Perry McDonough Collins was the visionary behind the Russian-American Telegraph of 1865–1867. The failed venture aimed to connect America to Europe by telegraph via the Bering Strait.
Born in Hyde Park, New York, in 1813, he was named after American naval heroes, Commodores Oliver Hazard Perry, Matthew Perry (naval officer) and Thomas MacDonough. Little is known of his early life, but in his early thirties he left his unrewarding law office job and routine east coast lifestyle. In 1846, he headed south to New Orleans. There he met manifest destiny evangelists William McKendree Gwin and Robert J Walker who fervently believed that America should dominate the North American continent. When news of the California gold rush reached New Orleans, Gwin went west with the aim of becoming California's first (Democrat) senator. Collins followed on deciding to mine not gold but the miners. He tried his hand as a lawyer in Sonora. Records reveal that he took part in seven cases, lost six and won the other by default. He turned to business and helped start the American Russian Commercial Company with Gwin. This started with the opportunistic aim of shipping ice from the Arctic to San Francisco.

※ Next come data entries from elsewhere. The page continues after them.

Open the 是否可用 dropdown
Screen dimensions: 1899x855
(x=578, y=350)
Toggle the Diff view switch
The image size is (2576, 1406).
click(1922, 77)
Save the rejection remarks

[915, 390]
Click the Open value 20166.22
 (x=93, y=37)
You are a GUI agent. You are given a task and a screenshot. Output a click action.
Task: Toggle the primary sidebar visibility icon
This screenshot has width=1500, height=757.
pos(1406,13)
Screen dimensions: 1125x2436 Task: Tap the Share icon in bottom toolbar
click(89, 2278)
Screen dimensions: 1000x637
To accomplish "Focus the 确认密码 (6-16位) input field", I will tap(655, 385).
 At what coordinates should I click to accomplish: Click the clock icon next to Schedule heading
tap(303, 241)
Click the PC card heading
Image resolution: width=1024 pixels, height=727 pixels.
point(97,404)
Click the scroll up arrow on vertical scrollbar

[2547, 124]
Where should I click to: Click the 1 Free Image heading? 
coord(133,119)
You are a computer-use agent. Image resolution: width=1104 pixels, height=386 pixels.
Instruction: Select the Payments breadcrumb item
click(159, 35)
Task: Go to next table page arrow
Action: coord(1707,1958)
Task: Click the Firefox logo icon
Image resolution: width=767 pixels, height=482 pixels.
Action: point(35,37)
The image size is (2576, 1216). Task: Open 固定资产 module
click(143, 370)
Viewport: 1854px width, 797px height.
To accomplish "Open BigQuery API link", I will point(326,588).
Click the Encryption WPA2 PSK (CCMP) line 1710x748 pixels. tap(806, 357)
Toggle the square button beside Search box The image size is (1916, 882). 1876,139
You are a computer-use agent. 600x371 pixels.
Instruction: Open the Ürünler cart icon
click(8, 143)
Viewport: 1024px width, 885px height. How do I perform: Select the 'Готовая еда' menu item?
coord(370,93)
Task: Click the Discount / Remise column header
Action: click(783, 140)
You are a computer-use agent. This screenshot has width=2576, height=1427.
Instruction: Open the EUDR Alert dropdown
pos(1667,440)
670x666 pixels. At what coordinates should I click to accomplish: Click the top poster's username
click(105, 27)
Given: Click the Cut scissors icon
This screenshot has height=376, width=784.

When Gwin became one of California's first two senators, Collins had a direct line to Washington. He planned to use it to support new and exotic schemes looking beyond the Pacific and into Asia. At that time, Russia had expanded towards the Asian side of the Pacific. In 1847, the appointed Governor, Nikolai Muraviev, was determined to expand Russian trade and fixed on the Amur River, its boundary with China, as the key geostrategic location.
Gwin together with William Seward looked on this Russian eastern expansion and convinced themselves that it paralleled America's expansion westward. Financing a survey, Collins, already a fan of Ferdinand von Wrangel read it eagerly on his return. He later wrote "I had already fixed in my own mind upon the river Amoor as the destined channel by which American commercial enterprise was to penetrate the obscure depths of Northern Asia, and open a new world to trade and civilization."